Evaluation of Dysuria: UTI, Prostatitis, and STI in Adults

Key Points

Overview and Epidemiology

Dysuria, defined as pain, burning, or discomfort during urination, is a common urological symptom with significant global health impact. The ICD-10 code for dysuria is R30.0. It affects approximately 20% of adult women and 5% of adult men annually in the United States, translating to over 7 million outpatient visits per year. The economic burden exceeds $1.6 billion annually in direct medical costs, primarily due to diagnostic testing and antibiotic prescriptions.

Women are disproportionately affected due to shorter urethral length (average 4 cm vs. 20 cm in men), proximity of the urethra to the anus, and hormonal fluctuations. The lifetime risk of symptomatic UTI in women is 50–60%, with peak incidence between ages 18–35 years and again after age 65. Postmenopausal women experience a second peak due to estrogen deficiency, which reduces vaginal Lactobacillus colonization and lowers vaginal pH from normal 3.8–4.5 to >5.0, increasing susceptibility to uropathogens.

In men, dysuria is less common before age 50 but increases after age 60, primarily due to benign prostatic hyperplasia (BPH), which affects 50% of men by age 60 and 90% by age 85. Prostatitis accounts for 2–10% of outpatient urology visits and is the most common diagnosis in men under 50 with genitourinary complaints. Chronic prostatitis/chronic pelvic pain syndrome (CP/CPPS) affects 2–6% of men globally, with prevalence estimates as high as 15% in some population-based studies.

Sexually transmitted infections (STIs) contribute significantly to dysuria, particularly in adolescents and young adults. Chlamydia trachomatis infects approximately 1.6 million individuals annually in the U.S., with 75% of cases occurring in those aged 15–24. Gonorrhea (Neisseria gonorrhoeae) affects over 700,000 annually, with rising antimicrobial resistance. In men, C. trachomatis causes 30–50% of non-gonococcal urethritis (NGU), while Mycoplasma genitalium accounts for 15–25% of persistent or recurrent NGU.

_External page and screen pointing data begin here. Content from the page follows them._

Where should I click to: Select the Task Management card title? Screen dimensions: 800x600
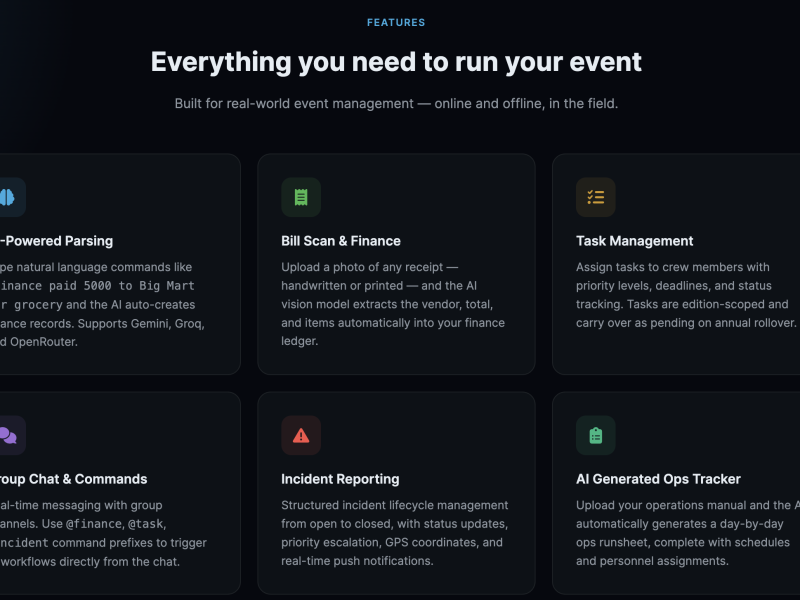(x=634, y=241)
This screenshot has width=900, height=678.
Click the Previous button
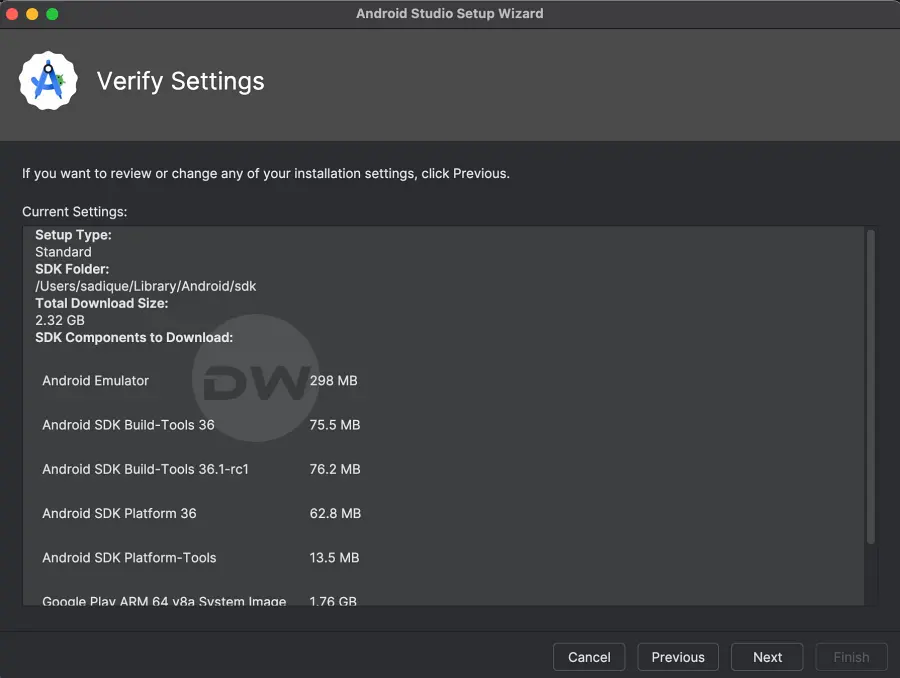pos(678,657)
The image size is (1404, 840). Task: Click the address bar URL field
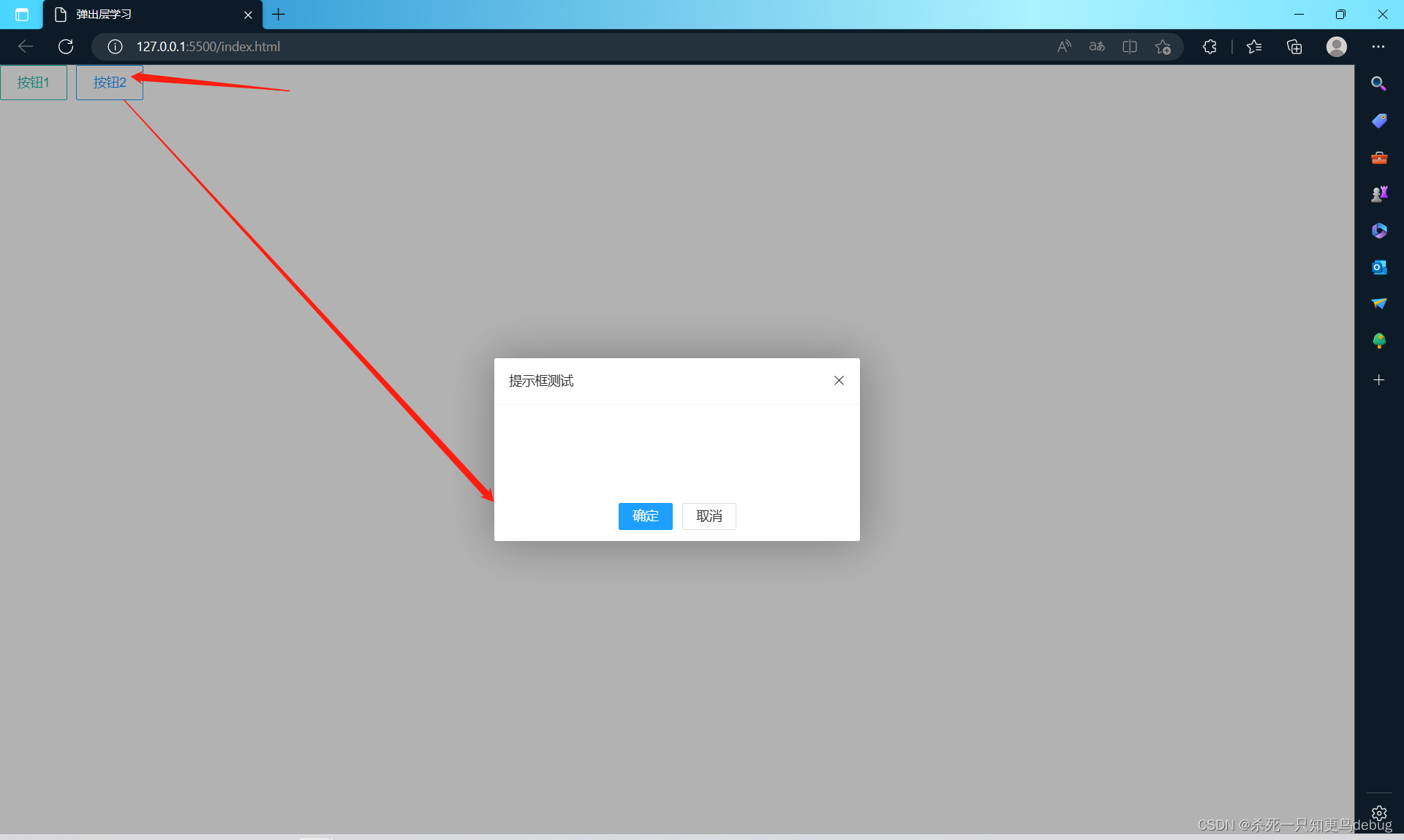(512, 47)
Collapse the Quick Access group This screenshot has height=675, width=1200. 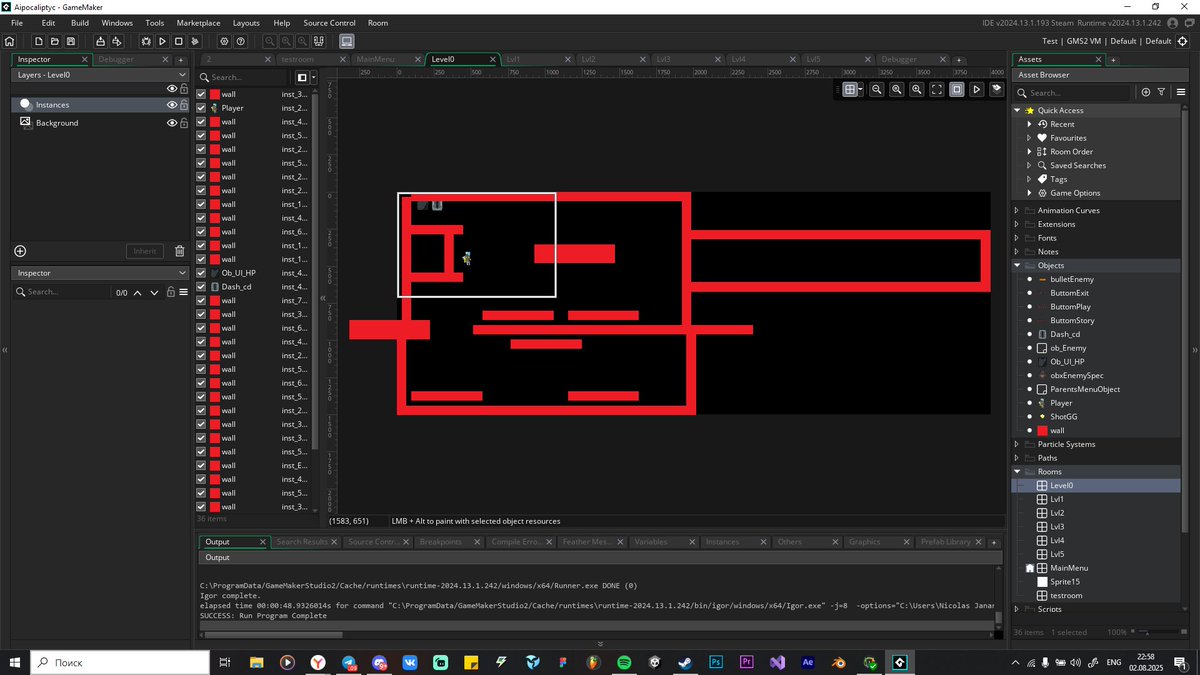point(1017,110)
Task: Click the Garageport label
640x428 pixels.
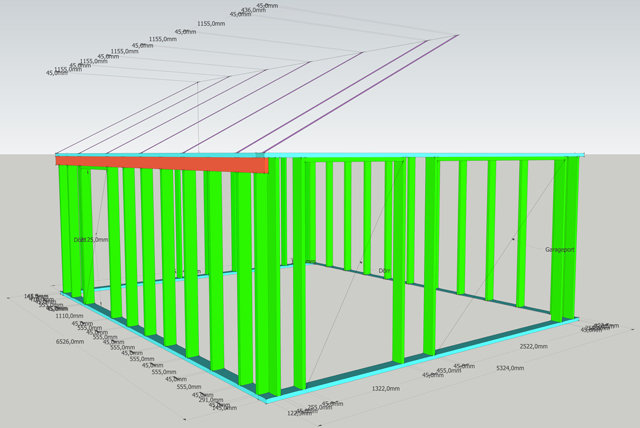Action: 559,249
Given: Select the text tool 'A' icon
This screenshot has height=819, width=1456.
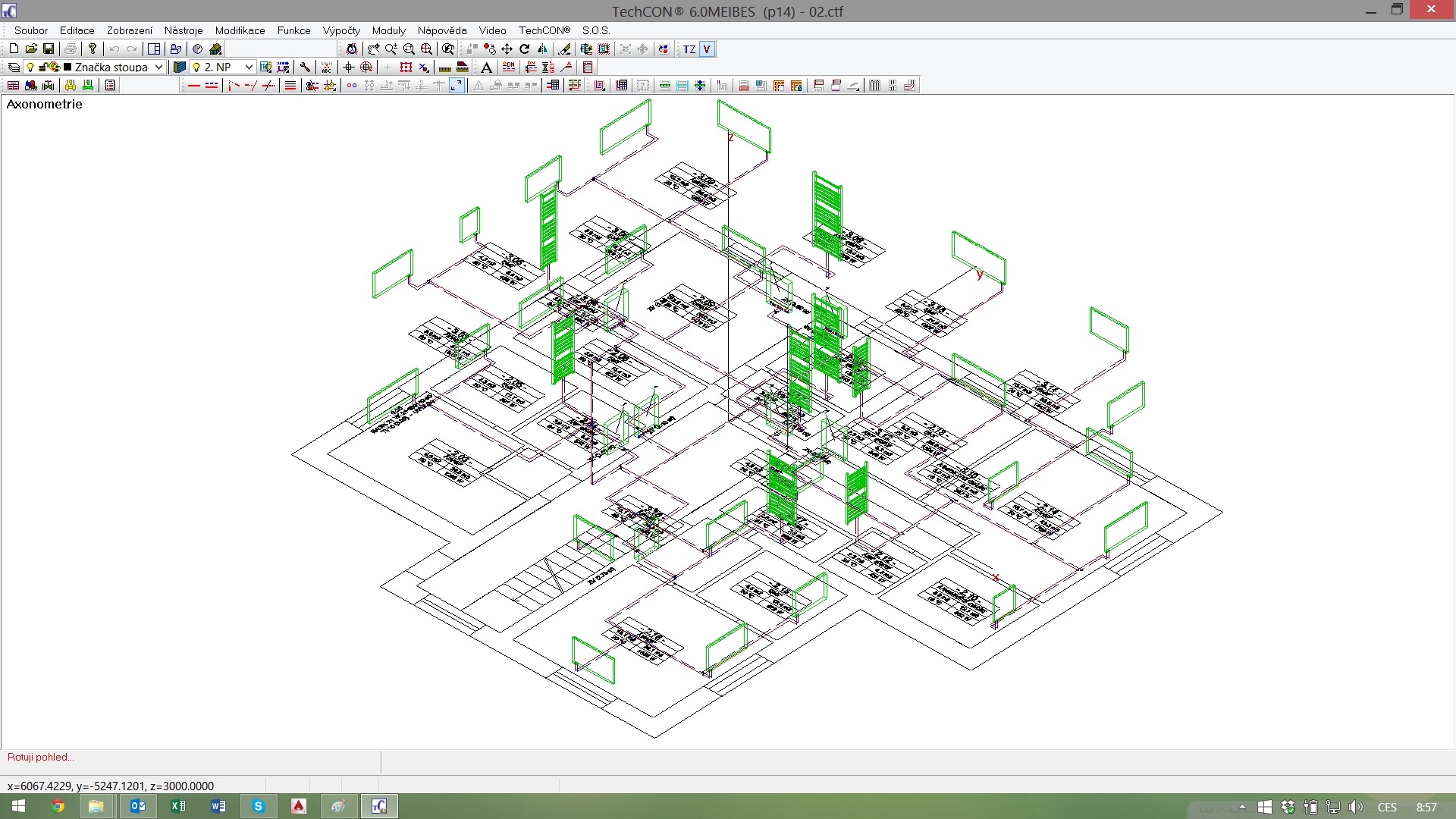Looking at the screenshot, I should pos(486,67).
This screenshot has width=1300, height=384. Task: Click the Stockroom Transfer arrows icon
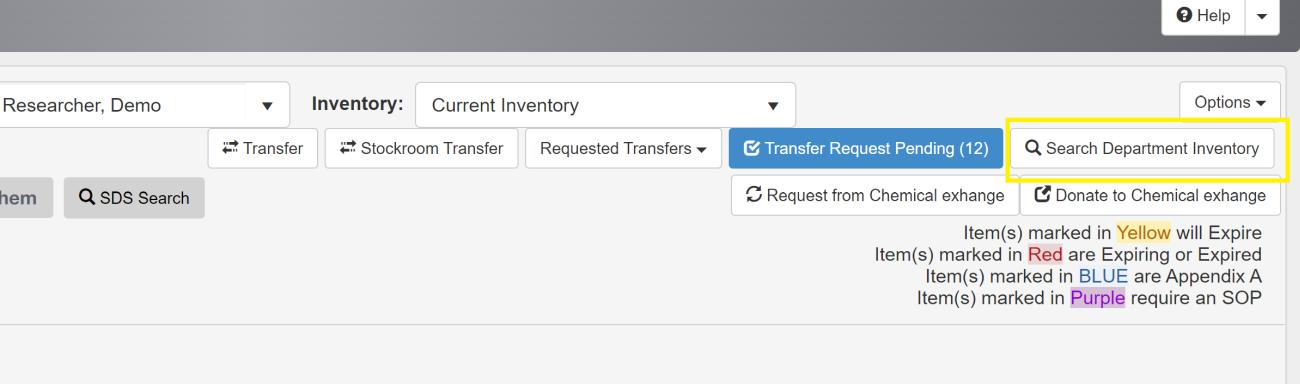(x=349, y=148)
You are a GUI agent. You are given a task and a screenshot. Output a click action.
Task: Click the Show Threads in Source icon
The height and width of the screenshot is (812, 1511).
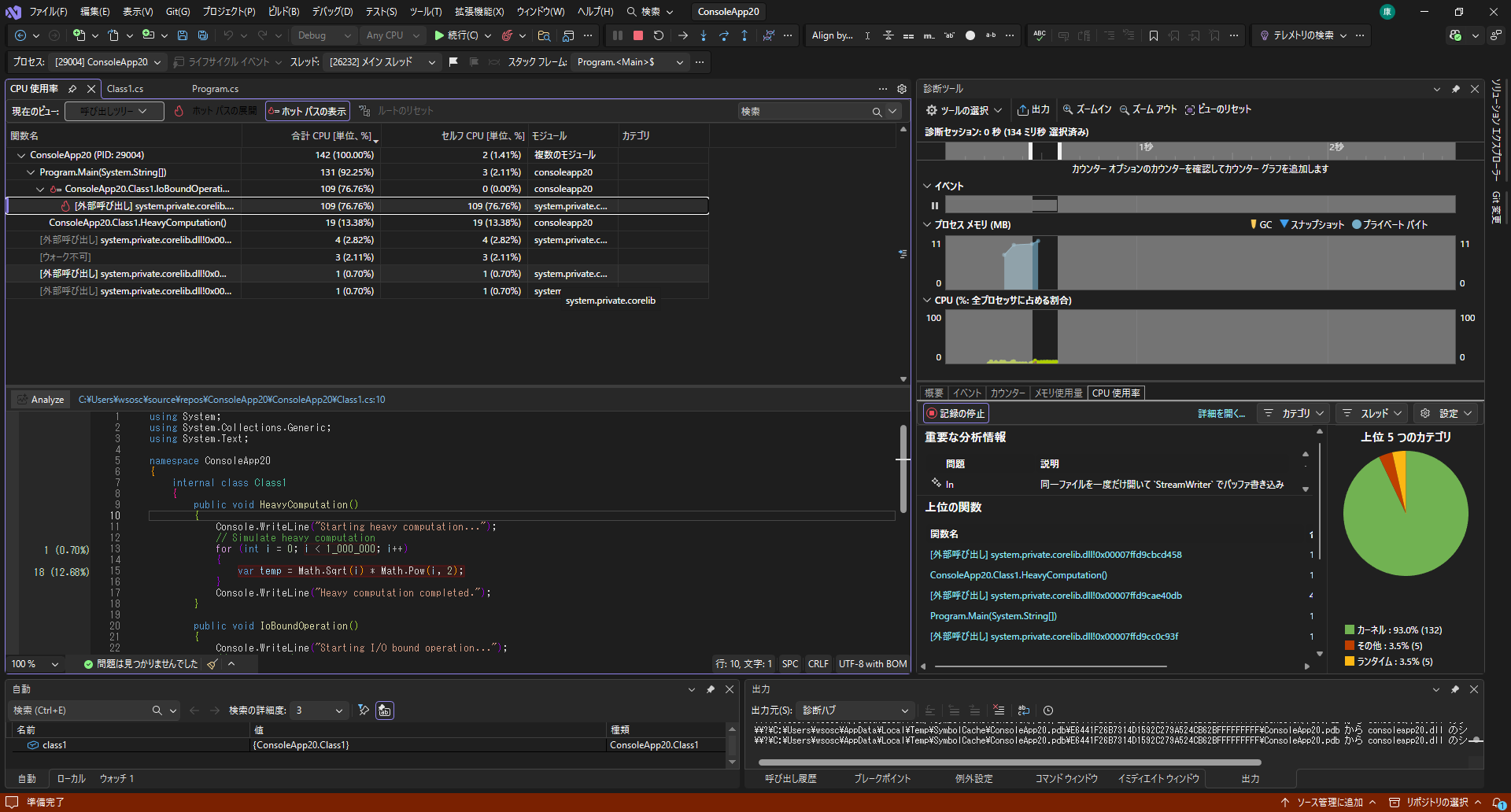[767, 35]
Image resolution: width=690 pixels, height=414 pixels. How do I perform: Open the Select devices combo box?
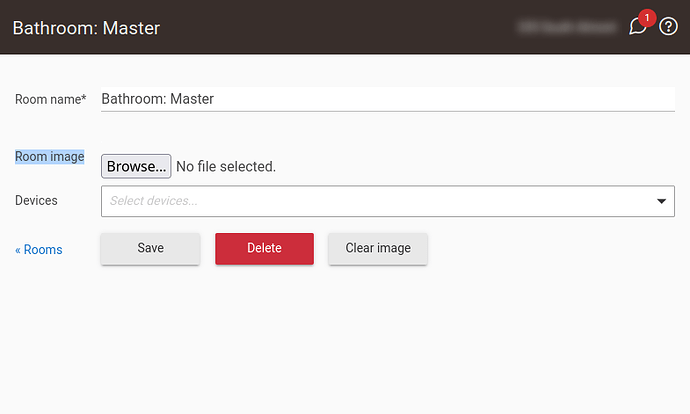pos(388,201)
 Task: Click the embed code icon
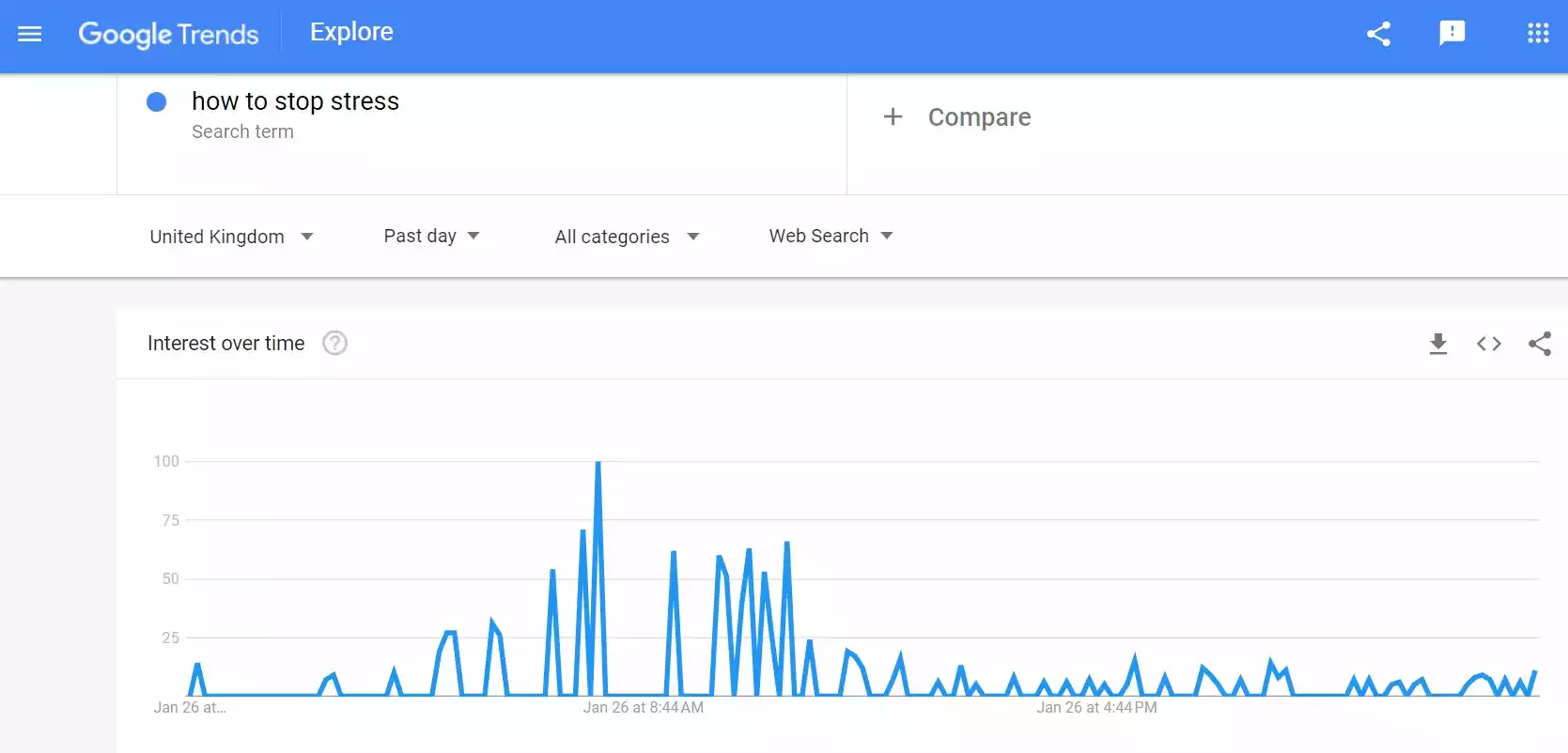point(1488,344)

Non-modifiable risk factors include female sex (relative risk [RR] 30 compared to men), age >65 years (RR 4.2), and genetic predisposition (twin studies show heritability of UTI susceptibility at 36%). Modifiable risk factors include recent sexual intercourse (RR 2.5 per episode), spermicide use (RR 2.0–3.0), urinary catheterization (RR 5.0), diabetes mellitus (RR 2.8), and incomplete bladder emptying. Uncircumcised males have a 3.2-fold increased risk of UTI in infancy, though this diminishes in adulthood.

Global prevalence varies: in sub-Saharan Africa, STI-related dysuria is more common due to limited screening and treatment access, with C. trachomatis prevalence reaching 5–7% in sexually active women. In contrast, recurrent UTI affects 20–30% of women in high-income countries, with 25% experiencing a second episode within 6 months of the first.

Pathophysiology

Dysuria results from inflammation or irritation of the urethral and bladder mucosa, mediated by bacterial adhesion, host immune response, and neurogenic signaling. In uncomplicated UTI, uropathogenic Escherichia coli (UPEC) accounts for 75–95% of cases. UPEC expresses P fimbriae (pyelonephritis-associated pili) that bind to Gal(α1-4)Gal receptors on uroepithelial cells, facilitating colonization. Type 1 fimbriae with FimH adhesin bind mannosylated uroplakins on the bladder surface, triggering actin rearrangement and bacterial internalization into superficial umbrella cells.

Once internalized, UPEC forms intracellular bacterial communities (IBCs) within 6–12 hours, evading host immune detection. IBCs mature over 24–48 hours, leading to exfoliation of infected cells and release of bacteria into the urinary lumen, perpetuating infection. This cycle activates toll-like receptor 4 (TLR4) on uroepithelial cells, inducing NF-κB-mediated release of IL-6, IL-8, and TNF-α, which recruit neutrophils and cause mucosal inflammation, resulting in dysuria, urgency, and frequency.

In STI-related dysuria, Chlamydia trachomatis enters urethral epithelial cells via clathrin-mediated endocytosis, forming an intracellular inclusion body. The organism undergoes a biphasic lifecycle: elementary bodies (infectious) transform into reticulate bodies (replicative) within 8–12 hours, producing hundreds of progeny over 48–72 hours. This induces apoptosis and release of pro-inflammatory cytokines (IL-1β, IL-8), causing urethral inflammation. Neisseria gonorrhoeae adheres via type IV pili and opacity (Opa) proteins, activating epithelial NLRP3 inflammasome and IL-1β secretion, leading to purulent discharge and dysuria.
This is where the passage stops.